Author: Jenny Valentish
Cherry Bomb is the debut novel of rock journalist Jenny Valentish, told about Sydney pop-punk band The Dolls. I love music, I love all the musicians I have met and I am certain that Valentish has seen and heard a lot in her time in the industry so would have a wealth of stories to draw inspiration from. Having said that, this is a purely fictitious work and the characters are her own – with one exception.
Nina Dall is one half of The Dolls, teenage cousins from Sydney descended from 80’s pop icon Alannah Dall. They grew up idolising Aunt Alannah and have memorised all of her videos, albums, and interviews; to an extent modelling themselves in her image. It is Nina who tells us the story of The Dolls, complete with quotes from Alannah’s tell all autobiography, music reviews, lists and interview excerpts.
The Dolls start making a name for themselves with the help of Alannah’s contacts at a very young age. I want to say they were at an age that they were not yet equipped to deal with all the temptations that the industry allowed them access to but most of them were not new experiences.
For as long as they can remember Nina and Rose have been talking about getting out of their childhood neighbourhood and making a name for themselves int he industry. They have studied the great Alannah Dall and many of the other iconic female artists of recent times. They are versed in the art of manipulation, Nina not afraid to use sex, or the hint of it at least.
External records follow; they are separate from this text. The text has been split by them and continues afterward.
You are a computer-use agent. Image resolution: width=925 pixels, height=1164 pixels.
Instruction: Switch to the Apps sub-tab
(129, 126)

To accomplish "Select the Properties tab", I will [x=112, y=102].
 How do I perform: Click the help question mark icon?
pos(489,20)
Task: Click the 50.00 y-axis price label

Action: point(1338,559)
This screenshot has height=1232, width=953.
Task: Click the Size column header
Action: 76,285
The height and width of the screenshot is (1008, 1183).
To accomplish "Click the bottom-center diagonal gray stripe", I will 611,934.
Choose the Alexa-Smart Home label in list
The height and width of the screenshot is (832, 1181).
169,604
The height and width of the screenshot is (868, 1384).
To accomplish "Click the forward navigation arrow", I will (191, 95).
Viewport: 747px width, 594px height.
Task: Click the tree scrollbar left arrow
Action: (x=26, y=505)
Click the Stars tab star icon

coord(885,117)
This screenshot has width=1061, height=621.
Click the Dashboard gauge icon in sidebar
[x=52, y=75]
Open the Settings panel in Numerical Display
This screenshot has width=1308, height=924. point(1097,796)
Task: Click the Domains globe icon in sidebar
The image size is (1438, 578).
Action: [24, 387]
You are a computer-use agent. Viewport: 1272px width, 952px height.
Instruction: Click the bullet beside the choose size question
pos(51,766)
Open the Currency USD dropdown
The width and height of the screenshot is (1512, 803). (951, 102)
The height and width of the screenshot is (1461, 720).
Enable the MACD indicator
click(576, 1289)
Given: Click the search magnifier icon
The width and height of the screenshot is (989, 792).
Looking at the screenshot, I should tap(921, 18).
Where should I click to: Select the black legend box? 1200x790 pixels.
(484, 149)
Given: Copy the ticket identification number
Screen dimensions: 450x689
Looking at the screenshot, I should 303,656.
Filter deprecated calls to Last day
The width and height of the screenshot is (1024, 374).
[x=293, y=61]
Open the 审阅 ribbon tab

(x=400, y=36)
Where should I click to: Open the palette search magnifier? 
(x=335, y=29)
The teens live the party lifestyle of sex, drugs and rock’n’roll all the way to the top, winning ARIA awards and getting signed in America – where the industry is very different to that in Australia. Their star burns bright but often the brighter the burn the bigger the burnout.
Nina and Rose grew up in Parramatta, as close as cousins could be. They spent much of their time together and Nina secretly coveted Rose’s life, the happy and well adjusted family unit that she sees from the outside. But as in any situation the grass is often greener and who knows what Rose’s life is actually like behind closed doors and being cousins Nina was able to get the family feel at Rose’s that she missed out on at home. The resentment Nina held for Rose was strong, unshakeable and largely unexplained until a reveal much further into the book.
The two are chalk and cheese in a lot of ways and when their career path depends on them working together things can get a little hairy. At sixteen they start working with a producer contacted by their aunt, throughout the story many of their industry contacts had previously worked with Alannah so their was a great deal of history that the girls had never known, and some they wish they never learned.
Narrated by Nina we only see Rose through her eyes, which isn’t a complete picture. Nina on the other hand we learn all about, we discover her past and it puts a lot of her behaviour into perspective and allows us to really know her.
Nina Dall is craving escape from her life but the further she travels the stronger her self-sabotaging tendencies grow, risking it all. She is a much more complex character than she appears as we discover the more we get to know her, and she gets to know herself. I found myself very empathetic to her pain and hoping she beat her demons.
Cherry Bomb offers a no-filter behind the scenes look at the lives of teen pop-punk rockers The Dolls and all of the over-indulgence that entails, it also offers answers to long held questions about Alannah Dall and what happened to take her from the limelight to a reclusive life on the Gold Coast.
Combining elements of family, friendship, relationships, love, betrayal and manipulation Cherry Bomb grabs your attention and takes you on a star studded ride through the meteoric rise of The Dolls.